» **EXERCISE DIRECTIONS**
Give back the whole listing exactly as written, pictures excluded.

» **MATERIAL TO PROCESS**
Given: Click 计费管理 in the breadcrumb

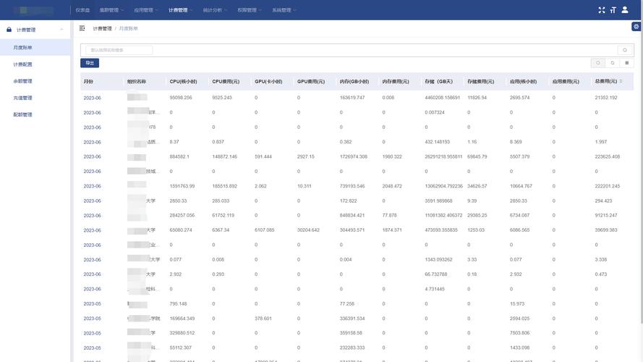Looking at the screenshot, I should (x=102, y=28).
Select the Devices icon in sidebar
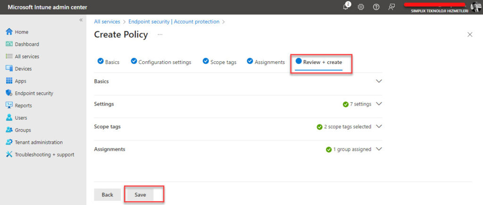This screenshot has width=483, height=205. pyautogui.click(x=8, y=69)

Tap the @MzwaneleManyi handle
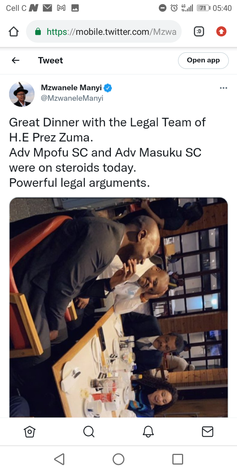pyautogui.click(x=72, y=98)
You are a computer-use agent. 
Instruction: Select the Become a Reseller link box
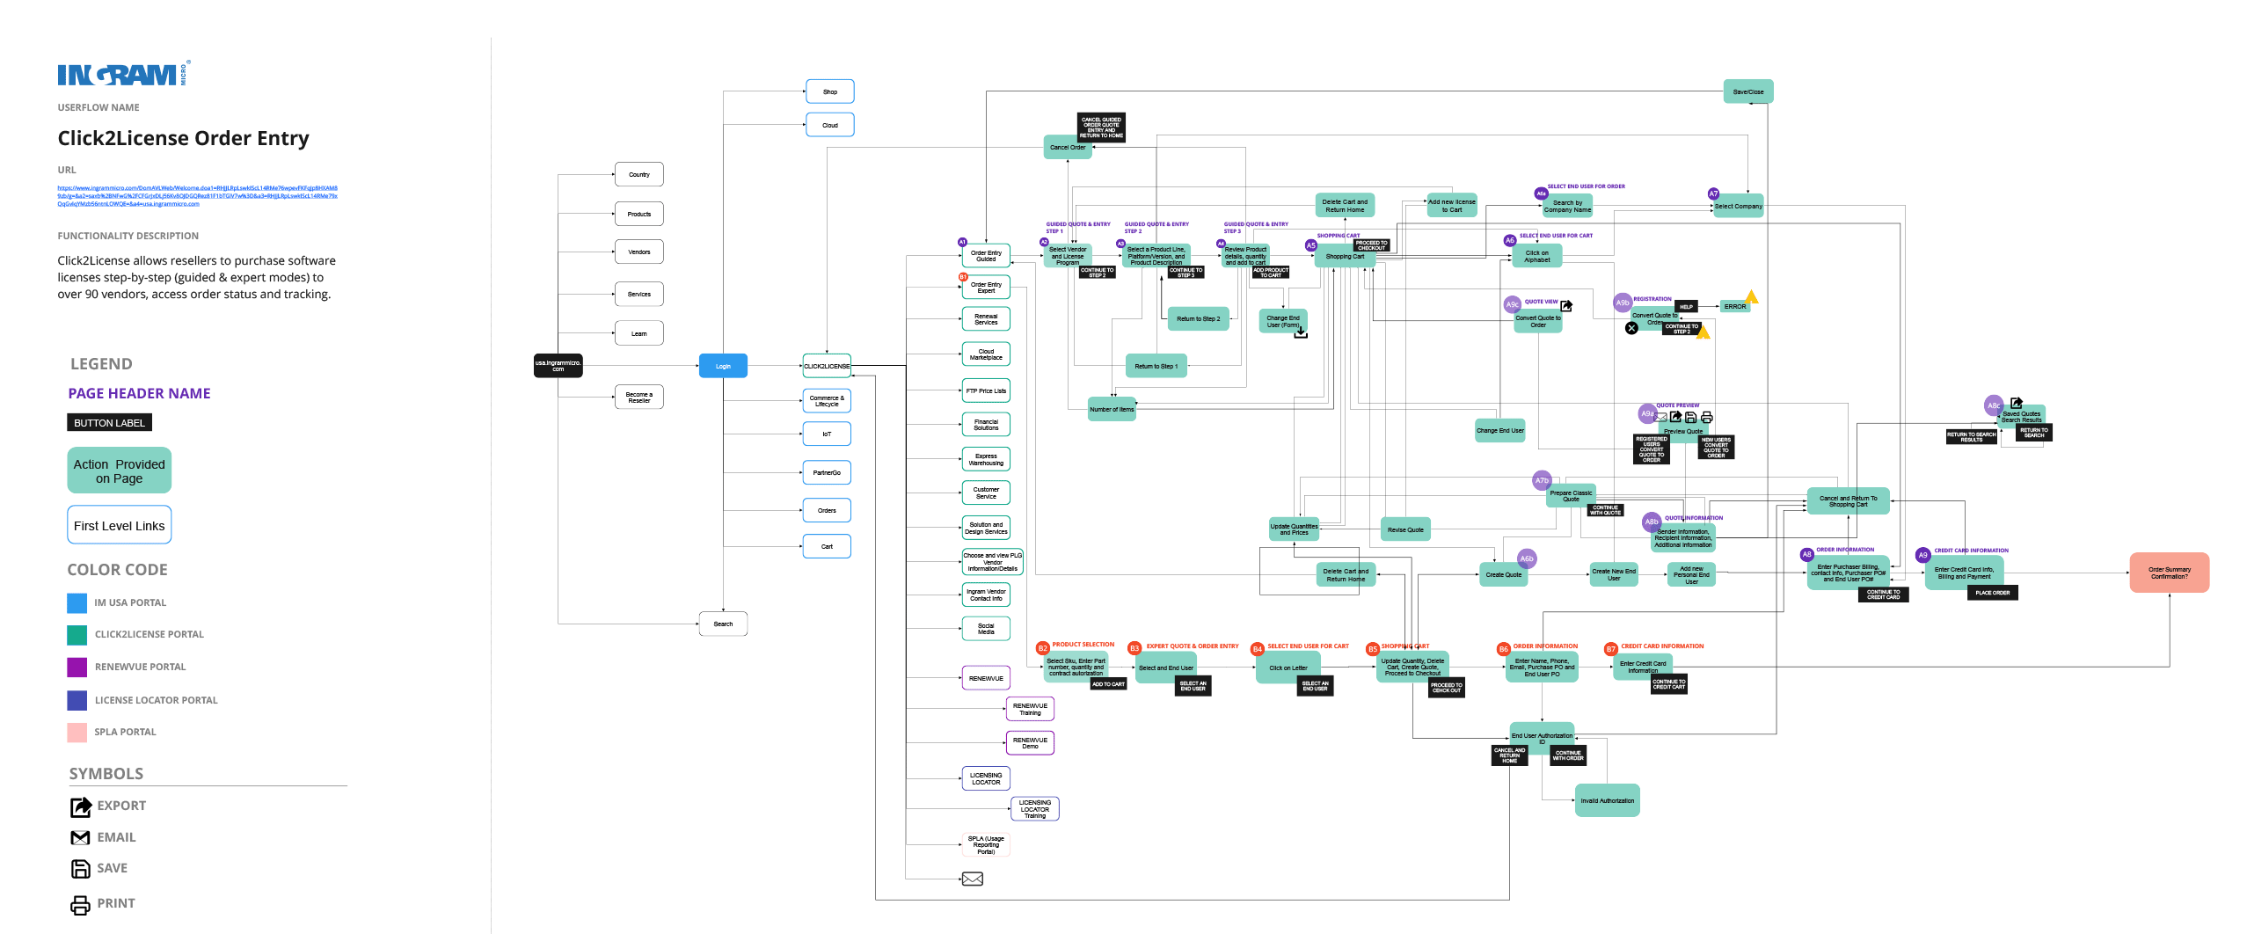pyautogui.click(x=638, y=398)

» **RESPONSE TO THE EXERCISE**
Given: Click 计费管理 in the breadcrumb

Looking at the screenshot, I should (x=102, y=28).
Select the Devices icon in sidebar
This screenshot has width=483, height=205. pyautogui.click(x=8, y=69)

Tap the @MzwaneleManyi handle
pyautogui.click(x=72, y=98)
You are a computer-use agent. 
Instruction: Select the Become a Reseller link box
pyautogui.click(x=638, y=398)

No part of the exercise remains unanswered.